Download or read book Against Autobiography written by Lia Nicole Brozgal and published by U of Nebraska Press. This book was released on 2013-12-01 with total page 252 pages. Available in PDF, EPUB and Kindle. Book excerpt: The work of Tunisian Jewish intellectual Albert Memmi, like that of many francophone Maghrebian writers, is often read as thinly veiled autobiography. Questioning the prevailing body of criticism, which continues this interpretation of most fiction produced by francophone North African writers, Lia Nicole Brozgal shows how such interpretations of Memmi’s texts obscure their not inconsiderable theoretical possibilities. Calling attention to the ambiguous status of autobiographical discursive and textual elements in Memmi’s work, Brozgal shifts the focus from the author to theoretical questions. Against Autobiography places Memmi’s writing and thought in dialogue with several major critical shifts in the late twentieth-century literary and cultural landscape.

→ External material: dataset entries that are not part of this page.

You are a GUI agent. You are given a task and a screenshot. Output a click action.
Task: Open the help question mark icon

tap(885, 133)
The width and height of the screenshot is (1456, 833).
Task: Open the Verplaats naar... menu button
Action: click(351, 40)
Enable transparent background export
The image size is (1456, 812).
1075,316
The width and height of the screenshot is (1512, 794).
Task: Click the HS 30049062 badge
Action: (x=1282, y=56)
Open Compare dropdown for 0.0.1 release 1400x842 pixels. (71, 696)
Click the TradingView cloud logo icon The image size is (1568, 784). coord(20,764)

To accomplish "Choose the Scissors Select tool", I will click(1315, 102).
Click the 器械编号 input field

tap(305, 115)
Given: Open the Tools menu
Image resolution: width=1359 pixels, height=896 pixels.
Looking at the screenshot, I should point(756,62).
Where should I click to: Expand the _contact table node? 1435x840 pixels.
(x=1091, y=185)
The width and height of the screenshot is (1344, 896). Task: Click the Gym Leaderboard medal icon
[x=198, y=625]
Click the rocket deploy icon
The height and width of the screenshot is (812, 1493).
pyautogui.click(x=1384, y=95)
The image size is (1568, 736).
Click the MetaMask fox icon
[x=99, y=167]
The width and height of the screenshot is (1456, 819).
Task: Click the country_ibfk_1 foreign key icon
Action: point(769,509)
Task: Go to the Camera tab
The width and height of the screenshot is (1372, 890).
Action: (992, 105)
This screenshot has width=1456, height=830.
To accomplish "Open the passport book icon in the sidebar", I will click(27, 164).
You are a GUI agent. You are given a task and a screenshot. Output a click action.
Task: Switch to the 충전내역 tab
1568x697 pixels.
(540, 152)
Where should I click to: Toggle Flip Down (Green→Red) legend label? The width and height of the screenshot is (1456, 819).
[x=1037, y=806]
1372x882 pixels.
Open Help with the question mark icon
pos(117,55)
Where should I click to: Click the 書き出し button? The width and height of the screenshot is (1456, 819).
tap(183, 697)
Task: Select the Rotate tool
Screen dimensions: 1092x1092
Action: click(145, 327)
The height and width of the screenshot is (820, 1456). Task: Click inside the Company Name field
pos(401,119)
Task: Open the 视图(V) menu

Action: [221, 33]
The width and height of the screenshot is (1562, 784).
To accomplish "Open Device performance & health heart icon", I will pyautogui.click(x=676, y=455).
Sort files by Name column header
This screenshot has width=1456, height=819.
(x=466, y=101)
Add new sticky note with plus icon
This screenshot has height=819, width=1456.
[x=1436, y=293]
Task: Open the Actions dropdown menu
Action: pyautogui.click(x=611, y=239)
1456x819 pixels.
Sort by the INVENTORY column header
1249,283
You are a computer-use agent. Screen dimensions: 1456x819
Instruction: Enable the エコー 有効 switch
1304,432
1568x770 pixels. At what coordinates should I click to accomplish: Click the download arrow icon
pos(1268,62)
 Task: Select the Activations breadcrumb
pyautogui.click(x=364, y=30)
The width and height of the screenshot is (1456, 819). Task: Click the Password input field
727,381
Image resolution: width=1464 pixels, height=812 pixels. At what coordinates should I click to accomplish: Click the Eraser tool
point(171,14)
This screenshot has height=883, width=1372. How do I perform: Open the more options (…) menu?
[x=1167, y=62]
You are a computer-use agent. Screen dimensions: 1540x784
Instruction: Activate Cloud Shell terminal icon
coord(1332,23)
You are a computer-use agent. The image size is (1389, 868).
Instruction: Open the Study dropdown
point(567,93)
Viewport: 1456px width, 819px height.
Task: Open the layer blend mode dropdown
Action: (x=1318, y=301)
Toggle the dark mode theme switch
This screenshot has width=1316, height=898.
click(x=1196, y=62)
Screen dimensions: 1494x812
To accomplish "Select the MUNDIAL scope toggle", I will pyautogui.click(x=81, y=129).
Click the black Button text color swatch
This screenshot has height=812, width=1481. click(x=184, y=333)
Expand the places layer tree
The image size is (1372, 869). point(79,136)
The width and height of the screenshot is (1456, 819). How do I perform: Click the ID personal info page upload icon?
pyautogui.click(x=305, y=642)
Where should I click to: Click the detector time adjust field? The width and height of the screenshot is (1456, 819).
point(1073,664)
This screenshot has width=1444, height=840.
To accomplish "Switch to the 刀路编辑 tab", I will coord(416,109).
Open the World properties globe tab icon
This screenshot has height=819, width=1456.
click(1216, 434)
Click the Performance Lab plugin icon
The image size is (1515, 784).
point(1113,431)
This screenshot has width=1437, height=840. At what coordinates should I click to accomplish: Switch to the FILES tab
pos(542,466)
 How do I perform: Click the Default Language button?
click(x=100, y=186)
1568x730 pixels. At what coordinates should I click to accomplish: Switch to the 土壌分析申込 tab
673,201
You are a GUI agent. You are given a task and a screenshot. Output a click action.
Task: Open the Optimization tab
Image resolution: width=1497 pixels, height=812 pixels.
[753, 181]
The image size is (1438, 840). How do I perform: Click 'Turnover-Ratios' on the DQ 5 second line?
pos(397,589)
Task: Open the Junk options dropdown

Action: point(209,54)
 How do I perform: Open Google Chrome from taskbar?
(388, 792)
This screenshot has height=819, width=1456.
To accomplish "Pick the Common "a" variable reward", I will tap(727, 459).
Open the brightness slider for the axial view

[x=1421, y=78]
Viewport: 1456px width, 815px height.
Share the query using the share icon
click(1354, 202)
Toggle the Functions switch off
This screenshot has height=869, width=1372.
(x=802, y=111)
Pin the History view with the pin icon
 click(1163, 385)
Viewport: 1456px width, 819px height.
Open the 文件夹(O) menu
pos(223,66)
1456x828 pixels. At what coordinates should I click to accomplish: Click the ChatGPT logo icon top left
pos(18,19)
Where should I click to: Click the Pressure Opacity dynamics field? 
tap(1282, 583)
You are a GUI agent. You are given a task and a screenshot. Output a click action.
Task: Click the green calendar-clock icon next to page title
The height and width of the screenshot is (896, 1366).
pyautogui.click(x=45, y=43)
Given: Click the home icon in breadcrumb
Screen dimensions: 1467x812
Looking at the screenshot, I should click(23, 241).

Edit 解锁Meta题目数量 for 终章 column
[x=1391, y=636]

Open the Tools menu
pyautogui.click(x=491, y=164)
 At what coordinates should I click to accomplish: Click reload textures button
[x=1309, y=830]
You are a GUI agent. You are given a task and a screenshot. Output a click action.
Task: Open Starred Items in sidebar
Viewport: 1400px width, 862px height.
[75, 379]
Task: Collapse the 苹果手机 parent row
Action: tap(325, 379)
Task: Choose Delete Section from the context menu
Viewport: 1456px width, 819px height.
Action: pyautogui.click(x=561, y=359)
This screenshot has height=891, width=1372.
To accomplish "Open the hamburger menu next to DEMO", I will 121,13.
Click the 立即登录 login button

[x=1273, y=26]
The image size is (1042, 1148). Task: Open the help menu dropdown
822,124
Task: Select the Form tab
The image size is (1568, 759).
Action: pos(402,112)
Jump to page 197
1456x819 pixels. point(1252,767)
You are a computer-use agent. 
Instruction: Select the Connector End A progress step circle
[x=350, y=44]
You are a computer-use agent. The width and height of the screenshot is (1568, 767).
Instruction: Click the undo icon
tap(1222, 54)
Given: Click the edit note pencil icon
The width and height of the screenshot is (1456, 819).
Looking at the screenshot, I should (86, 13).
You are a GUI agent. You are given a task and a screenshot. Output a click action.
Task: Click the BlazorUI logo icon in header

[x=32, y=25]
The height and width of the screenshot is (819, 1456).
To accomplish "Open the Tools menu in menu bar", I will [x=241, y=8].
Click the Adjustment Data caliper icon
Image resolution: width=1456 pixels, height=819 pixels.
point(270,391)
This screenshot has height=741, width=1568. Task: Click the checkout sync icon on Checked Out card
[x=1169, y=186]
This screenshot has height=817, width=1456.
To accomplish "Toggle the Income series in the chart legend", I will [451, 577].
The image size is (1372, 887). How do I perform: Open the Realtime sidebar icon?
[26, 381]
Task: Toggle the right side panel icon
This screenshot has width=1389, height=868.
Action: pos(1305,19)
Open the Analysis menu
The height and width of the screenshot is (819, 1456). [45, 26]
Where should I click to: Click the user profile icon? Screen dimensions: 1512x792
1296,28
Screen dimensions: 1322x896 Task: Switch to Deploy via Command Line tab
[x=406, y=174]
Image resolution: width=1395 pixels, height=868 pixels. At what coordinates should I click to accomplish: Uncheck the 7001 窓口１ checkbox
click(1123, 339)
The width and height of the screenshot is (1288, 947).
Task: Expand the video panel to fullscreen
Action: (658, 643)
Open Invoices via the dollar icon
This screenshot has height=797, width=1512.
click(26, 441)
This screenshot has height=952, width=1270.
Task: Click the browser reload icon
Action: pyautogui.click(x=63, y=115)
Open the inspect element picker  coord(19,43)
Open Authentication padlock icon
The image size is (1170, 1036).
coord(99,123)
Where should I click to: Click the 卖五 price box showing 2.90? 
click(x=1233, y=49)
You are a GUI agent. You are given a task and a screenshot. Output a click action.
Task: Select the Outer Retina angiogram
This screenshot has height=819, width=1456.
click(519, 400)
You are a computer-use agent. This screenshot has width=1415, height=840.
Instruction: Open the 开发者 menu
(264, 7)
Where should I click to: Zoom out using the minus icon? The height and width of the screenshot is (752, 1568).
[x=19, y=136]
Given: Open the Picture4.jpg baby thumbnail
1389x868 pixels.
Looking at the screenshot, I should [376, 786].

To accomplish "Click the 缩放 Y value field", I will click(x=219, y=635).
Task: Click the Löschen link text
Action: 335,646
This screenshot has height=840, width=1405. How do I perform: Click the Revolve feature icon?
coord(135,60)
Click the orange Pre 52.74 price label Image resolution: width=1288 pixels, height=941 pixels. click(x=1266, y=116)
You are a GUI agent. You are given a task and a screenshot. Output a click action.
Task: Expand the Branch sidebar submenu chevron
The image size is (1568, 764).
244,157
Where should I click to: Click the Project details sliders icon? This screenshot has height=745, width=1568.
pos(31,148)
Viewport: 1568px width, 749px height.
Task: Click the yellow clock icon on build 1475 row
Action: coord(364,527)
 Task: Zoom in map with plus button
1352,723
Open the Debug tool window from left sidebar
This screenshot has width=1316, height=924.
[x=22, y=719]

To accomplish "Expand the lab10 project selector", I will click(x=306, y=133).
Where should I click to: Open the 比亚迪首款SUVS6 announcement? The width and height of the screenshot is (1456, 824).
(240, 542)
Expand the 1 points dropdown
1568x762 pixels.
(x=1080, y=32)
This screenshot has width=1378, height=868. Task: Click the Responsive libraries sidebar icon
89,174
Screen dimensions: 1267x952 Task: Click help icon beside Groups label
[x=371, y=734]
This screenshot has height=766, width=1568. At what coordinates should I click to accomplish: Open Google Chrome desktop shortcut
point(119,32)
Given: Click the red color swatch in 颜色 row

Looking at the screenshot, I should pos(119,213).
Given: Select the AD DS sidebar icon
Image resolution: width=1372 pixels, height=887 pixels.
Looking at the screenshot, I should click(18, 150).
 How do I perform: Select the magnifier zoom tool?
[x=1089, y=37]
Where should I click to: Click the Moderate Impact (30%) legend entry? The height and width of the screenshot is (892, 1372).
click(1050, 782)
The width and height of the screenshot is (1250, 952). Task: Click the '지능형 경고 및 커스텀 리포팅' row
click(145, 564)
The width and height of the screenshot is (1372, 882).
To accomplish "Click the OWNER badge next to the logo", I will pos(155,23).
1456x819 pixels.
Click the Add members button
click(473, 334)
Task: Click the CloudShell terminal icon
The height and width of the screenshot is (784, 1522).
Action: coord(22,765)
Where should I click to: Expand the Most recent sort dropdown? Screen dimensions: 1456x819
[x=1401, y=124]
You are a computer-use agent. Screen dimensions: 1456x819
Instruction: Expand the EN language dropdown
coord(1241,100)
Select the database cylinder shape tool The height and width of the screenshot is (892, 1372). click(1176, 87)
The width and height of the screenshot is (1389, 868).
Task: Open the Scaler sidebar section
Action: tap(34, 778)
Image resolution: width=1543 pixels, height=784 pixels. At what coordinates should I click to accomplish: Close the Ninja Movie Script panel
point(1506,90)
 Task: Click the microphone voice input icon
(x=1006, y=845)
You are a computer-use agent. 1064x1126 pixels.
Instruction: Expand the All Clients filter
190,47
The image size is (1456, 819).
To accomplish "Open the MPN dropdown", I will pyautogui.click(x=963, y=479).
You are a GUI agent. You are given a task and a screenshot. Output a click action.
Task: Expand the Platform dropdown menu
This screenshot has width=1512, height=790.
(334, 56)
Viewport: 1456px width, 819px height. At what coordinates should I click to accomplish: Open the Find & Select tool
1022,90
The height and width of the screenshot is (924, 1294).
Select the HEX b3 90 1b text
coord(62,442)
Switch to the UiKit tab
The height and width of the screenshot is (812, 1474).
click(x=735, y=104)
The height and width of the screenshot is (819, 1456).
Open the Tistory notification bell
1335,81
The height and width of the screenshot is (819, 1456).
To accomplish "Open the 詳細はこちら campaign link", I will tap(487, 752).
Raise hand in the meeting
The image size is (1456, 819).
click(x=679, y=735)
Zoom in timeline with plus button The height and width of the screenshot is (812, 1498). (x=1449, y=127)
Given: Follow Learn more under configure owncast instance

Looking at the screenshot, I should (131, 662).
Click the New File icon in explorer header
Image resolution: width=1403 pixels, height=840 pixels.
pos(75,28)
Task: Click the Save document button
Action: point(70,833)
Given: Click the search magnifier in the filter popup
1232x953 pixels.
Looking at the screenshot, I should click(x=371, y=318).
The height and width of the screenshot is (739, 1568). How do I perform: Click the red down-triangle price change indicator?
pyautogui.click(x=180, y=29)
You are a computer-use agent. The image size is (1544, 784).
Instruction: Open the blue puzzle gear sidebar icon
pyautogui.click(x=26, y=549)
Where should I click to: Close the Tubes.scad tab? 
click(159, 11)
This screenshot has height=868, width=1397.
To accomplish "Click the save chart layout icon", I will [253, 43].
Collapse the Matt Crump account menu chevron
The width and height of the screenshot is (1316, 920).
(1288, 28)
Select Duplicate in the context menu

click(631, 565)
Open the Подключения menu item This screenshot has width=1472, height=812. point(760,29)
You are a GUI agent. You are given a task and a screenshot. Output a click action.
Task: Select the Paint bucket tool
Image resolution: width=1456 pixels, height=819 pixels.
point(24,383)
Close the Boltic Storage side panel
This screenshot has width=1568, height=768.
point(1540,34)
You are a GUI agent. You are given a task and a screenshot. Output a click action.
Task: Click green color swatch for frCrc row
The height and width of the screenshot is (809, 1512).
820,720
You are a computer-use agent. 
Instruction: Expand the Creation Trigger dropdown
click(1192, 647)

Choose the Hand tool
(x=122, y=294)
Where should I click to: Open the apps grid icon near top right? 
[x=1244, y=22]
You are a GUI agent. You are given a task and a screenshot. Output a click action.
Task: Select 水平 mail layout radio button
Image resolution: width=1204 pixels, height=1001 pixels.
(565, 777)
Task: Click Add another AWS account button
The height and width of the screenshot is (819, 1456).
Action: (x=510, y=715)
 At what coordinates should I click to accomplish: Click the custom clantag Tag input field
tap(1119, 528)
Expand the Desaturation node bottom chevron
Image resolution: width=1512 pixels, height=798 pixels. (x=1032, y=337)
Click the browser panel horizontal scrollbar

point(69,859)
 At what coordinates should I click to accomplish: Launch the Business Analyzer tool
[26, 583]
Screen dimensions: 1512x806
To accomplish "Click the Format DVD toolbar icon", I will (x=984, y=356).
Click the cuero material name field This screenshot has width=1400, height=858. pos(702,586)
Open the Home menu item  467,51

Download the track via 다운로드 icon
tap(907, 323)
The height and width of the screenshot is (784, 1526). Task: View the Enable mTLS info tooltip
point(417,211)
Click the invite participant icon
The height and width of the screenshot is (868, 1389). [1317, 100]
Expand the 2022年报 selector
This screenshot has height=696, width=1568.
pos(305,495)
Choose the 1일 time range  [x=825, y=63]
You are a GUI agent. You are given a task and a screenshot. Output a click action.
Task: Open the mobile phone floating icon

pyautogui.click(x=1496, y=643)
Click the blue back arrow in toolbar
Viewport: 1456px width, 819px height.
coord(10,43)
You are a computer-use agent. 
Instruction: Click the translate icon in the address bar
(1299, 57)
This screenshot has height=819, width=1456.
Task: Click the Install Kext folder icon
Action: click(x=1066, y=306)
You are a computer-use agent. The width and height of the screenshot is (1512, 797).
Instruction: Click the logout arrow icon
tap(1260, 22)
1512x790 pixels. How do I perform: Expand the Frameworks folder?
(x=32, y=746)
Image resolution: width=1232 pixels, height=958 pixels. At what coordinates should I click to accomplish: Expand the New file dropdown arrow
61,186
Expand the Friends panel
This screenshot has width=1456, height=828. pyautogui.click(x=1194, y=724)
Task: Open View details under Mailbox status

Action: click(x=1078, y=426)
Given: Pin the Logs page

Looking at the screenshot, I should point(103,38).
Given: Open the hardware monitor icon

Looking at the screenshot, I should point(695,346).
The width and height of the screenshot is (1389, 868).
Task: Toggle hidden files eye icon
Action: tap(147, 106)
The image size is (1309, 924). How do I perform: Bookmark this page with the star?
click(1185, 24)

These shifts include the crisis of the authorial subject; the interrogation of the form of the novel; the resistance to the hegemony of vision; and the critique of colonialism. Showing how Memmi’s novels and essays produce theories that resonate both within and beyond their original contexts, Brozgal argues for allowing works of francophone Maghrebi literature to be read as complex literary objects, that is, not simply as ethnographic curios but as generating elements of literary theory on their own terms.